Vietnam to Withdraw VND20.3Tln to Tame Inflation, Deflate Property Bubble

4:04:48 PM | 2/18/2008

The State Bank of Vietnam, the country’s central bank, said on February 15 that it will ask banks and credit institutions to buy VND20.3 trillion (US$1.26 billion) of one-year mandatory treasury bills with interest rate of 7.8 per cent in a bid to tame inflation and deflate the property bubble soon.
 
The bank said in its statement that following the government's efforts to tame inflation and reduce rising consumer prices, it will carry out a tight, cautious monetary policy to control the pace of credit growth and stabilize the value of the dong.
 
Meanwhile, analysts said by adopting this move, the central bank will deflate the property bubble soon with the prices rocketing 50 per cent-100 per cent over the past months.
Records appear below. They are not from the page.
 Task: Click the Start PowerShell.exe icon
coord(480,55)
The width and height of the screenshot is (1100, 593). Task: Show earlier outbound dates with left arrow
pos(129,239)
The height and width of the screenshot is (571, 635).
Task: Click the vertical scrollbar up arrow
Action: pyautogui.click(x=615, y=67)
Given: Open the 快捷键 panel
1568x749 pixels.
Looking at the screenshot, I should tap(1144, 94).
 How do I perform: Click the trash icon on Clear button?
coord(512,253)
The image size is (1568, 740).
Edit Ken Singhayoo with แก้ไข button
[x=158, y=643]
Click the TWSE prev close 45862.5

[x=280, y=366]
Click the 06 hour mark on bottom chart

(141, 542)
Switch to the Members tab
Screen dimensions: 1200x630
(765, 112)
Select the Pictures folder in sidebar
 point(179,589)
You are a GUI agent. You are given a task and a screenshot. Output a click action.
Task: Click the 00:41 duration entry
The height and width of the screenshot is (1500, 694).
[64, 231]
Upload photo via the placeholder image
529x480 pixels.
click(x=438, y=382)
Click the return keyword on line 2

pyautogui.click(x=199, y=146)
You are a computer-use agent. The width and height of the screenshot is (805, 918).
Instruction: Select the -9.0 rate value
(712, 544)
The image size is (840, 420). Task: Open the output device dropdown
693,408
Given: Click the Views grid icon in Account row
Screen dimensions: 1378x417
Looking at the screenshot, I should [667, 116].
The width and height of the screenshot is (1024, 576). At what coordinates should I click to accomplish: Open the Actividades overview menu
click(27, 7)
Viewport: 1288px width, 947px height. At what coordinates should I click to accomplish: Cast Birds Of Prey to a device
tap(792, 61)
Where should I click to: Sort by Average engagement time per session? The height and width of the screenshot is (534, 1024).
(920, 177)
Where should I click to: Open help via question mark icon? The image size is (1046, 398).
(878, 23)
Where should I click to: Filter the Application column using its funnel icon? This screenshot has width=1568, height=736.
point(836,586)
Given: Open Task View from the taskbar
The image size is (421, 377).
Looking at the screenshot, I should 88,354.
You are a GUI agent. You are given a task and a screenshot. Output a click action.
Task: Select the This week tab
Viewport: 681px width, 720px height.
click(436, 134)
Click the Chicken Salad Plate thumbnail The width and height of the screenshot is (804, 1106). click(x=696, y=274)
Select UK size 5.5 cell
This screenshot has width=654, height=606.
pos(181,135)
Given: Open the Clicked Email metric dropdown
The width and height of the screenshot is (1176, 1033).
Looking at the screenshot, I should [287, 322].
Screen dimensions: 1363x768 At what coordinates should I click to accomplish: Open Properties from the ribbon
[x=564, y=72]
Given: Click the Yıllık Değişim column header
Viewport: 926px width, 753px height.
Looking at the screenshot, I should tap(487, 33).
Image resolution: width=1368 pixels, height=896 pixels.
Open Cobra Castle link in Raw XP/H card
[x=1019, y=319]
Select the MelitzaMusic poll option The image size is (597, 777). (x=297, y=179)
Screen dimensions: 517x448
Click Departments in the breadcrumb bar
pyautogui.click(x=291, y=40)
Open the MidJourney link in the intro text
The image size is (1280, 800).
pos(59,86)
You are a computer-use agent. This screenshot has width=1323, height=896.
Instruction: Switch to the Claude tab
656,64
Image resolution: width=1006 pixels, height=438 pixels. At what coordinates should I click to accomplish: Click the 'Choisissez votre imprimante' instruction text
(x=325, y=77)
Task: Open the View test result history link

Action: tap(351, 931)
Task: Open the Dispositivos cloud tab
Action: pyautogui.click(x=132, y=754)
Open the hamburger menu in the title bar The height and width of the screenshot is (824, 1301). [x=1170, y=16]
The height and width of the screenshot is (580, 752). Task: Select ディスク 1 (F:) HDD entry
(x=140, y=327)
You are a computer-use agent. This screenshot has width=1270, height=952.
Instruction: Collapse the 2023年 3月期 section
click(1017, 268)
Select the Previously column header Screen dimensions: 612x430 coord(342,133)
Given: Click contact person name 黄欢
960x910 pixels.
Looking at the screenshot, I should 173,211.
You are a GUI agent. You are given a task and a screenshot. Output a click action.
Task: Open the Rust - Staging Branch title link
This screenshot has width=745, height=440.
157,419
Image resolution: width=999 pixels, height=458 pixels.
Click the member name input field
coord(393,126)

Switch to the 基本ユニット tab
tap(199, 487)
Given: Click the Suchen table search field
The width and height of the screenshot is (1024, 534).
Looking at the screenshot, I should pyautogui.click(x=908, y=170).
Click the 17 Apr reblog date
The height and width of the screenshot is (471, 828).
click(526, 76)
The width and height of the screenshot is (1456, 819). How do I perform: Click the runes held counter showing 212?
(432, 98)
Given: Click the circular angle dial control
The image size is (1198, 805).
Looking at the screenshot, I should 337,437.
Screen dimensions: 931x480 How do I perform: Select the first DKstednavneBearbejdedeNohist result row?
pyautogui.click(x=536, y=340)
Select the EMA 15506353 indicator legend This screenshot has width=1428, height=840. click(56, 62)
The move will help narrow the country’s trade deficit, which reached US$1 billion in January this year.
 
Forty-one commercial banks and credit organizations, which each have funds of more than VND1 trillion as January 1, will have to buy the bills based on the size of their funds by March 17, excluding banks specializing in agriculture, rural areas and small credit organizations.
 
The bills will mature March 16, 2009, the bank said.
 
According to Nguyen Thanh Ky, the general secretary of Vietnam Securities Investment Association, the total outstanding loans for the local property sector has reached VND103 trillion and those for stock trading were VND16 trillion. Ky also proposed shifting 30 per cent of the country’s total outstanding loans of VND1,000 trillion to the stock market from the property field. (SBV, Youth)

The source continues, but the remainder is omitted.